#### [GOAL]
Reproduce the message about Vim's substitute() function below word for word, in full.

#### [READING TEXT]
>> BEGIN

On 16/04/10 01:00, Benjamin R. Haskell wrote:
I encountered an oddity when trying to use the substitute() function to prepend '# ' to the start of every line returned from a command.A very simplified example: I might expect :echo substitute("a\na",'^','b','g') to echo "ba\na" But, why does :echo substitute("a\na",'\_^','b','g') also echo "ba\na" -- instead of "ba\nba"? In the end, my ugly workaround was to use: join(map(split(system(...),"\n"),'substitute(v:val,x,y,z)'),"\n") where I wanted just: substitute(system(...),x,y,z)
\_^ matches start-of-line. However, unlike the range of the :s[ubstitute] command, the first argument of the substitute() function is regarded by Vim as one line. It has therefore only one start-of-line -- at the very beginning of the string.

>> END

#### [SUPPLIED MATERIAL]

>> BEGIN

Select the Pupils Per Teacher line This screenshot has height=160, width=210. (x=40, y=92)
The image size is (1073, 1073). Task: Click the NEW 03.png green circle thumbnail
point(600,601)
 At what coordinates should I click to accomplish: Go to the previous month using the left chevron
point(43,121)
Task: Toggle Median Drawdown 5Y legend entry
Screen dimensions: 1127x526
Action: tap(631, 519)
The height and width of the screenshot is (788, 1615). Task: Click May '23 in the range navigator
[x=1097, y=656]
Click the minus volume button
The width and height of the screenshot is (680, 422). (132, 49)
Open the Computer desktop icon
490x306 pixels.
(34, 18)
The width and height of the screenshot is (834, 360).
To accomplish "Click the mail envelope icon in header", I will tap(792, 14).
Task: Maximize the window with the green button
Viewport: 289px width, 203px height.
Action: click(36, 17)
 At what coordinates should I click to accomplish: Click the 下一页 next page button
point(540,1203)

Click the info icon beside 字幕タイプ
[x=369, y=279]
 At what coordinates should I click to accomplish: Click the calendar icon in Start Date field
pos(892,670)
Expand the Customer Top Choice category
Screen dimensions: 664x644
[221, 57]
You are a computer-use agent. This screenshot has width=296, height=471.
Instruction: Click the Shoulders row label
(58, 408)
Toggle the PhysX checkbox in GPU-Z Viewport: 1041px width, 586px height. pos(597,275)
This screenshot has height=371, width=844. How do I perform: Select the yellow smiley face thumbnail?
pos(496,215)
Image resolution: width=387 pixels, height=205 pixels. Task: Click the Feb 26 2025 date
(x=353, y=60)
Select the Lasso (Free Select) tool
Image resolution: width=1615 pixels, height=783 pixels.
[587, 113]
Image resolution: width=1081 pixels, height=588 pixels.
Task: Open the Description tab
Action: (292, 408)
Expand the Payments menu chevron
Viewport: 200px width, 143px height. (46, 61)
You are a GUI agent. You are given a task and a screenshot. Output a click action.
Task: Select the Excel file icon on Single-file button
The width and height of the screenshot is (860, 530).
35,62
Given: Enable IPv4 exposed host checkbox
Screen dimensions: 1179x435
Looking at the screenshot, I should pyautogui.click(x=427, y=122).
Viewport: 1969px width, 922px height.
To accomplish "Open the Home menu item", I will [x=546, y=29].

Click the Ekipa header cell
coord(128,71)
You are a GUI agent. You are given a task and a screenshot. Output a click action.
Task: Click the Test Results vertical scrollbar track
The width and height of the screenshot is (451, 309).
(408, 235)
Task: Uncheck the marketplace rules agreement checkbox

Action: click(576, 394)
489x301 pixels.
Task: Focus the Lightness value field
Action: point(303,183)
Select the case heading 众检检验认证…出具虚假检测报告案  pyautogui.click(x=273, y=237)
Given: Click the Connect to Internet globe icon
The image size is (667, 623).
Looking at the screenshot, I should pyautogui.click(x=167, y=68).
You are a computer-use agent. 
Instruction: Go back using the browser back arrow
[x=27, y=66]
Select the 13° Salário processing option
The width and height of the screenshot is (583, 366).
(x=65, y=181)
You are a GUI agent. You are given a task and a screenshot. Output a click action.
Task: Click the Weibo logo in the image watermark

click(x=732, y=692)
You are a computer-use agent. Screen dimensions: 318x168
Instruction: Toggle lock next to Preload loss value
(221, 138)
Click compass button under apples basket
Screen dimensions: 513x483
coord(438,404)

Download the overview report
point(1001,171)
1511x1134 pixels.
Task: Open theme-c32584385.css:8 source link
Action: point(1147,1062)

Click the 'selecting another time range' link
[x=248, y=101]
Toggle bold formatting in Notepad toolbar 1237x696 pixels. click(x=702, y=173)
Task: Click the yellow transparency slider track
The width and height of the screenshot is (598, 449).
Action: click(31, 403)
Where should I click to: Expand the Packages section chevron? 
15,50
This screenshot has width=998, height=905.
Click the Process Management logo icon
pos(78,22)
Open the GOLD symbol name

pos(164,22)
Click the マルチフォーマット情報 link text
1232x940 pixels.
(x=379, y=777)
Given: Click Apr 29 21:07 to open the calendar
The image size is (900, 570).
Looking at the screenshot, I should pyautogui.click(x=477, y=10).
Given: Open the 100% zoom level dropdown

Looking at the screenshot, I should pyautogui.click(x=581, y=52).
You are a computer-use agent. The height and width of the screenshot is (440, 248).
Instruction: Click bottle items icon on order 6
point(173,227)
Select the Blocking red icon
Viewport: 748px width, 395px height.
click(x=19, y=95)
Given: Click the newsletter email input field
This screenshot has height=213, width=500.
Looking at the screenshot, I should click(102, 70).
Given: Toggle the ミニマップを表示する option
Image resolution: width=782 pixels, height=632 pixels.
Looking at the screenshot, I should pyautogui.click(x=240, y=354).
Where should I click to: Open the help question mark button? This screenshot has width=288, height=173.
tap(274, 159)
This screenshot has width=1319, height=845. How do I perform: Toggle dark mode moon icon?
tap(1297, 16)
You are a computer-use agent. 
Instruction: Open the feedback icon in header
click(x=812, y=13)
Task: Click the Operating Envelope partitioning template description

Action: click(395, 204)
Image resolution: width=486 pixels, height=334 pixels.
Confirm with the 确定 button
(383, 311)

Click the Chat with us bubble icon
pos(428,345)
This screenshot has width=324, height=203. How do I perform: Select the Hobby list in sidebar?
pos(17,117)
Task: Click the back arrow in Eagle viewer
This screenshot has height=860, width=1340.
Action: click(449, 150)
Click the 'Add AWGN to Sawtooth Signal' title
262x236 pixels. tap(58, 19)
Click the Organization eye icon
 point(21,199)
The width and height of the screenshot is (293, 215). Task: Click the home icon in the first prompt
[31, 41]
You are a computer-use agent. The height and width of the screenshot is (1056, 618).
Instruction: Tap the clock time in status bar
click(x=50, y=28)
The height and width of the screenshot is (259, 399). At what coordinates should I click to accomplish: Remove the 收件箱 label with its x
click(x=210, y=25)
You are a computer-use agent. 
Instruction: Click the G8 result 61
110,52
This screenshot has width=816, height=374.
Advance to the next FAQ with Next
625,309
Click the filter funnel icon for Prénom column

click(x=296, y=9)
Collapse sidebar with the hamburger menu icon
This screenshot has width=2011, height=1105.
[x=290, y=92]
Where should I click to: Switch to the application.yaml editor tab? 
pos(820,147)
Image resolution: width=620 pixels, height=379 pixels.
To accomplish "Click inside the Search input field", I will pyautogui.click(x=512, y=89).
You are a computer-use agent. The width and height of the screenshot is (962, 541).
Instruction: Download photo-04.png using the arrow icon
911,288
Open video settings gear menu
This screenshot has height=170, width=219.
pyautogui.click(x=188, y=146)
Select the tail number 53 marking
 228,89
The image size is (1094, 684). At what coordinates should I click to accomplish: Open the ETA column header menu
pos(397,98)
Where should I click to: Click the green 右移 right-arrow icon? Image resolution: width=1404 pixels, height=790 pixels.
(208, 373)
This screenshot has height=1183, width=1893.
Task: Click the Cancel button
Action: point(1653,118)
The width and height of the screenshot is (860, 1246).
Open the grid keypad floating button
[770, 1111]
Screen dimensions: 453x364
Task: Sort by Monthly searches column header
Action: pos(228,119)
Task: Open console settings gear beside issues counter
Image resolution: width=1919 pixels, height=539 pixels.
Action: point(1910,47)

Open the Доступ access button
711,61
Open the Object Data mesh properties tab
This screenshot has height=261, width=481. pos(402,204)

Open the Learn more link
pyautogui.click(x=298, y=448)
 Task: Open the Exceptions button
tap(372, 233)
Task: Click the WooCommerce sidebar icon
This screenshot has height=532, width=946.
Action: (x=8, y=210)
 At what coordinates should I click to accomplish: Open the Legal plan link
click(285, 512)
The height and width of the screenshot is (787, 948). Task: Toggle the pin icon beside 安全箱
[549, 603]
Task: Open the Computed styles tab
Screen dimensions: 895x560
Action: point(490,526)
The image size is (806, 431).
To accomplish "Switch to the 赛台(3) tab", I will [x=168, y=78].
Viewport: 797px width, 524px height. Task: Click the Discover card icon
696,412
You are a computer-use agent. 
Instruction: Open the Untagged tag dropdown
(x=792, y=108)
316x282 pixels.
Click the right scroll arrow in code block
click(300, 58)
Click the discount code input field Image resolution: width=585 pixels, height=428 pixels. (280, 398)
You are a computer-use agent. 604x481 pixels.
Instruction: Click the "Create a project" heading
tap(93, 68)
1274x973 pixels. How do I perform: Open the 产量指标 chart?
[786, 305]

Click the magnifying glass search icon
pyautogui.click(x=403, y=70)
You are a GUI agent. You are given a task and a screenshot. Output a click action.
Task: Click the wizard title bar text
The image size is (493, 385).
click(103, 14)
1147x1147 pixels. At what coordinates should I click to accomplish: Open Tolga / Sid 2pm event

>> END

#### [SOLUTION FOR THIS TASK]
On 16/04/10 01:00, Benjamin R. Haskell wrote:
I encountered an oddity when trying to use the substitute() function to prepend '# ' to the start of every line returned from a command.A very simplified example: I might expect :echo substitute("a\na",'^','b','g') to echo "ba\na" But, why does :echo substitute("a\na",'\_^','b','g') also echo "ba\na" -- instead of "ba\nba"? In the end, my ugly workaround was to use: join(map(split(system(...),"\n"),'substitute(v:val,x,y,z)'),"\n") where I wanted just: substitute(system(...),x,y,z)
\_^ matches start-of-line. However, unlike the range of the :s[ubstitute] command, the first argument of the substitute() function is regarded by Vim as one line. It has therefore only one start-of-line -- at the very beginning of the string.